YOUR INSTRUCTIONS
Restate each of the lines given below, word for word.

[Stored items]
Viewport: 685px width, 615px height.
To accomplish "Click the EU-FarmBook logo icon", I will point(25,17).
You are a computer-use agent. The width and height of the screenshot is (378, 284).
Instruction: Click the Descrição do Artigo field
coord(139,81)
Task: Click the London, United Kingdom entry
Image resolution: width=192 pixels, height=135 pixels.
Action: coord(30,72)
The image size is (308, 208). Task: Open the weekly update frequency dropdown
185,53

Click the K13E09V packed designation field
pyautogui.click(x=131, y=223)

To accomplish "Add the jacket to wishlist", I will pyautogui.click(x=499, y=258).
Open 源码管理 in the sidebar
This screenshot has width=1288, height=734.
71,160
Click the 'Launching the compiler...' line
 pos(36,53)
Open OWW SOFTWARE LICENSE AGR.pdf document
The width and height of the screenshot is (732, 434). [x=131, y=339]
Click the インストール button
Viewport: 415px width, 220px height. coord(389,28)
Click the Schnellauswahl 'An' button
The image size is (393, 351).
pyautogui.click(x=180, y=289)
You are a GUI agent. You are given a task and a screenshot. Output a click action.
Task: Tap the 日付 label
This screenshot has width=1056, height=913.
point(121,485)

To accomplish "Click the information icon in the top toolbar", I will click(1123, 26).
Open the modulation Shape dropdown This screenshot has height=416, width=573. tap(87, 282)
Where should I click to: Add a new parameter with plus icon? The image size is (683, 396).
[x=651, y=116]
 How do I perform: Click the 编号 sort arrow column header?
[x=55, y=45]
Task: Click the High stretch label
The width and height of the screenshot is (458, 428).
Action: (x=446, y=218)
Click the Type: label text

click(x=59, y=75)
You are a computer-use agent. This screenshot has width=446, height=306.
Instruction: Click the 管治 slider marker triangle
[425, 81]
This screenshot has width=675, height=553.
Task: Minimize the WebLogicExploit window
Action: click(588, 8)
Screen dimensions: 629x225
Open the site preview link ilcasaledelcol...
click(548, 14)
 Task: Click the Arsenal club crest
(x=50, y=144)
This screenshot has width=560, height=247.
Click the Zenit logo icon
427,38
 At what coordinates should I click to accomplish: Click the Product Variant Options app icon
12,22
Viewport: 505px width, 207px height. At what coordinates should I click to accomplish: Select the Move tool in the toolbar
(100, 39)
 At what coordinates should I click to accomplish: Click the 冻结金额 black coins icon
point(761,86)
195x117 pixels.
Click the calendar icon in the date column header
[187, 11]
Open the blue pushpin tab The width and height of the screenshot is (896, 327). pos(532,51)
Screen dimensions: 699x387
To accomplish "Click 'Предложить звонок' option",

SOLUTION BELOW
Viewport: 685px width, 615px height.
To accomplish "Click the EU-FarmBook logo icon", I will point(25,17).
You are a computer-use agent. The width and height of the screenshot is (378, 284).
Instruction: Click the Descrição do Artigo field
coord(139,81)
Task: Click the London, United Kingdom entry
Image resolution: width=192 pixels, height=135 pixels.
Action: coord(30,72)
The image size is (308, 208). Task: Open the weekly update frequency dropdown
185,53

Click the K13E09V packed designation field
pyautogui.click(x=131, y=223)

To accomplish "Add the jacket to wishlist", I will pyautogui.click(x=499, y=258).
Open 源码管理 in the sidebar
This screenshot has width=1288, height=734.
71,160
Click the 'Launching the compiler...' line
 pos(36,53)
Open OWW SOFTWARE LICENSE AGR.pdf document
The width and height of the screenshot is (732, 434). [x=131, y=339]
Click the インストール button
Viewport: 415px width, 220px height. coord(389,28)
Click the Schnellauswahl 'An' button
The image size is (393, 351).
pyautogui.click(x=180, y=289)
You are a GUI agent. You are given a task and a screenshot. Output a click action.
Task: Tap the 日付 label
This screenshot has width=1056, height=913.
point(121,485)

To accomplish "Click the information icon in the top toolbar", I will click(1123, 26).
Open the modulation Shape dropdown This screenshot has height=416, width=573. tap(87, 282)
Where should I click to: Add a new parameter with plus icon? The image size is (683, 396).
[x=651, y=116]
 How do I perform: Click the 编号 sort arrow column header?
[x=55, y=45]
Task: Click the High stretch label
The width and height of the screenshot is (458, 428).
Action: (x=446, y=218)
Click the Type: label text

click(x=59, y=75)
You are a computer-use agent. This screenshot has width=446, height=306.
Instruction: Click the 管治 slider marker triangle
[425, 81]
This screenshot has width=675, height=553.
Task: Minimize the WebLogicExploit window
Action: click(588, 8)
Screen dimensions: 629x225
Open the site preview link ilcasaledelcol...
click(548, 14)
 Task: Click the Arsenal club crest
(x=50, y=144)
This screenshot has width=560, height=247.
Click the Zenit logo icon
427,38
 At what coordinates should I click to accomplish: Click the Product Variant Options app icon
12,22
Viewport: 505px width, 207px height. At what coordinates should I click to accomplish: Select the Move tool in the toolbar
(100, 39)
 At what coordinates should I click to accomplish: Click the 冻结金额 black coins icon
point(761,86)
195x117 pixels.
Click the calendar icon in the date column header
[187, 11]
Open the blue pushpin tab The width and height of the screenshot is (896, 327). pos(532,51)
Screen dimensions: 699x387
To accomplish "Click 'Предложить звонок' option",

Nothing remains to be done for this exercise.